2. **Get rid of the '3' that's multiplied by 'x'.**
To do this, we need to divide *all* three parts of the inequality by 3. Since we are dividing by a positive number (3), the inequality signs stay exactly the same.
So, we do:
$\frac{-6}{3} < \frac{3x}{3} \leq \frac{16}{3}$
This simplifies to:
$-2 < x \leq \frac{16}{3}$

So, that's our answer using inequality signs!

3. **Now, let's write it using interval notation.**
The inequality $-2 < x \leq \frac{16}{3}$ means that 'x' is a number that is greater than -2, but it's also less than or equal to $\frac{16}{3}$.
When we mean "greater than" (not including the number itself), we use a round bracket `(`.
When we mean "less than or equal to" (including the number), we use a square bracket `]`.
So, in interval notation, it looks like this: $(-2, \frac{16}{3}]$.

Alternative answer

Answer:
Inequality signs: $$-2 < x \leq \frac{16}{3}$$
Interval notation: $$(-2, \frac{16}{3}]$$

Explain
This is a question about solving compound inequalities . The solving step is:

First, we want to get the 'x' all by itself in the middle.
The inequality is: $$-4 < 3x + 2 \leq 18$$

1. The first thing we need to do is get rid of the '+2' next to the '3x'. To do that, we subtract 2 from all three parts of the inequality.

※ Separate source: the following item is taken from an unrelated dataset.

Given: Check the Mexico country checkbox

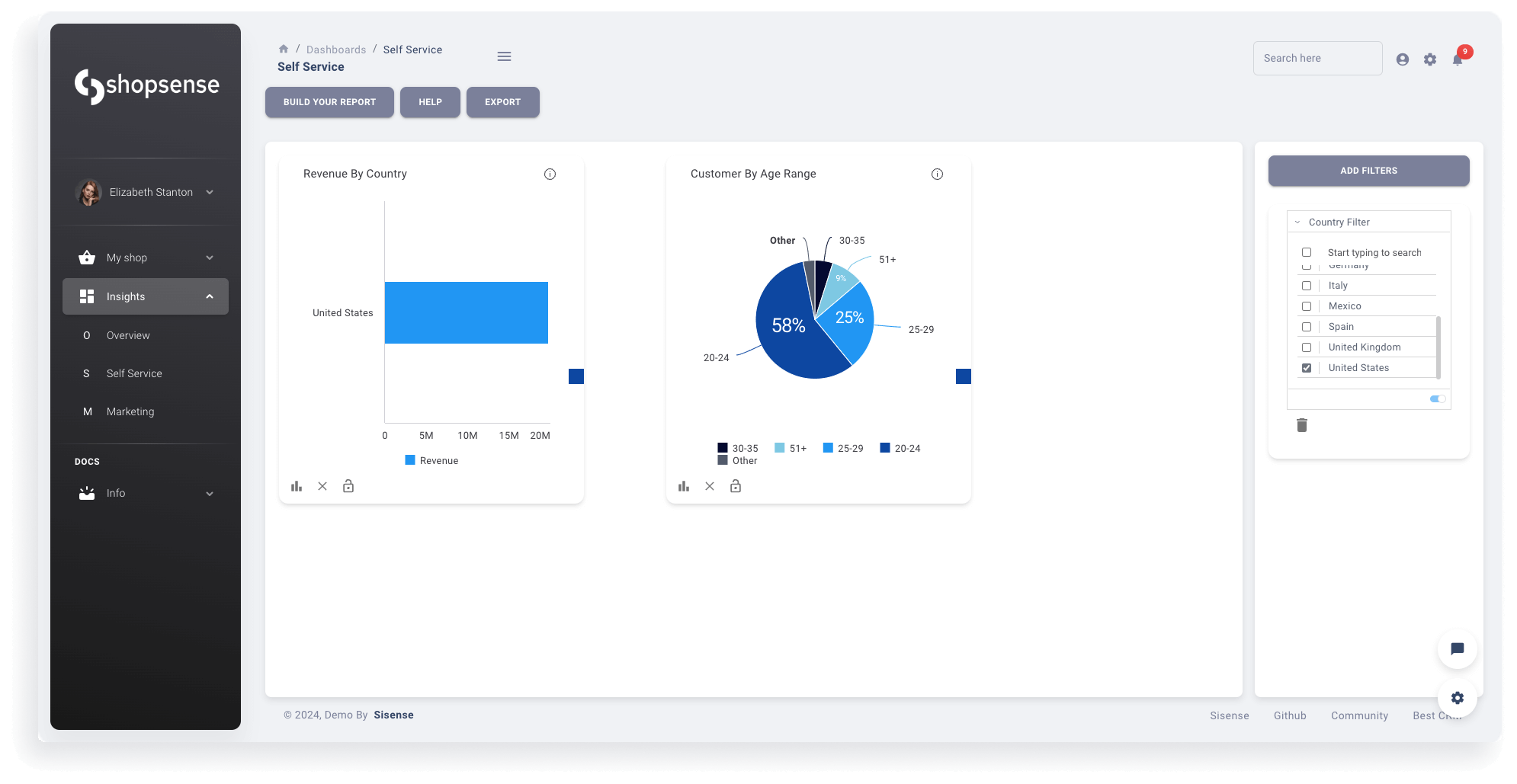Looking at the screenshot, I should (1307, 306).
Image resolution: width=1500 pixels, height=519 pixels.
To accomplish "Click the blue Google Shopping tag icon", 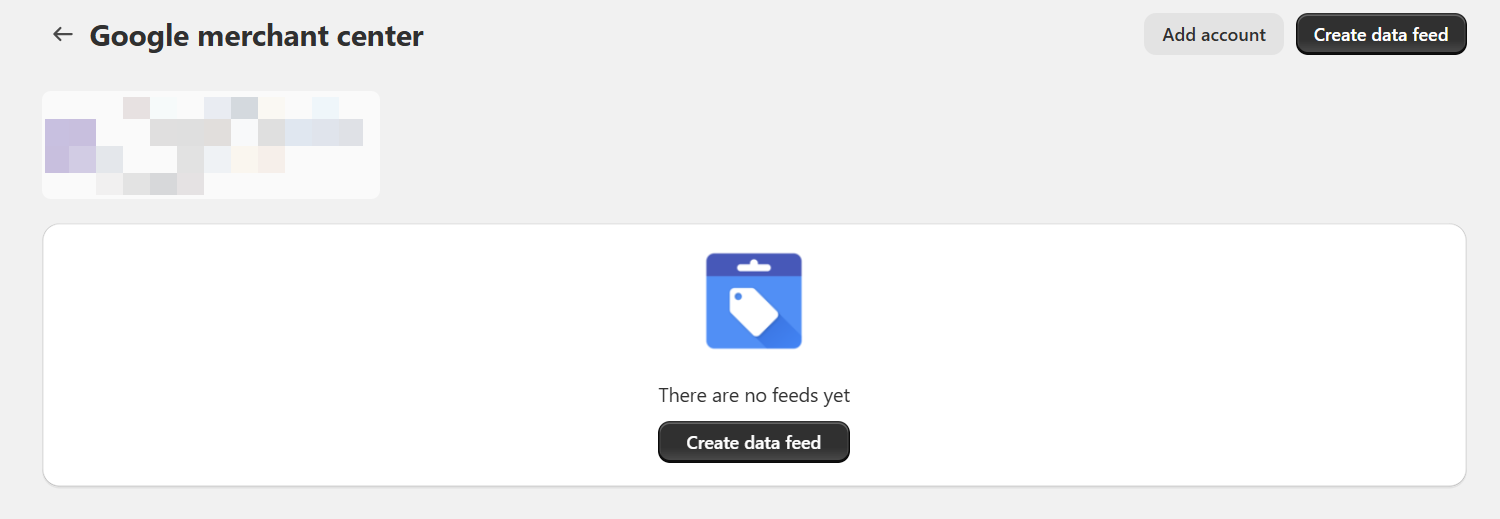I will coord(754,301).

Remember, whatever you do to one part, you have to do to all parts!
$$-4 - 2 < 3x + 2 - 2 \leq 18 - 2$$
This simplifies to:
$$-6 < 3x \leq 16$$

2. Now, 'x' is being multiplied by 3. To get 'x' by itself, we need to divide all three parts of the inequality by 3.
$$\frac{-6}{3} < \frac{3x}{3} \leq \frac{16}{3}$$
This simplifies to:
$$-2 < x \leq \frac{16}{3}$$

So, using inequality signs, the answer is $$-2 < x \leq \frac{16}{3}$$.

To write this in interval notation, we look at the signs.
* Since 'x' is greater than -2 (not equal to), we use a parenthesis `(` for -2.
* Since 'x' is less than or equal to 16/3, we use a square bracket `]` for 16/3.

So, in interval notation, the answer is $$(-2, \frac{16}{3}]$$.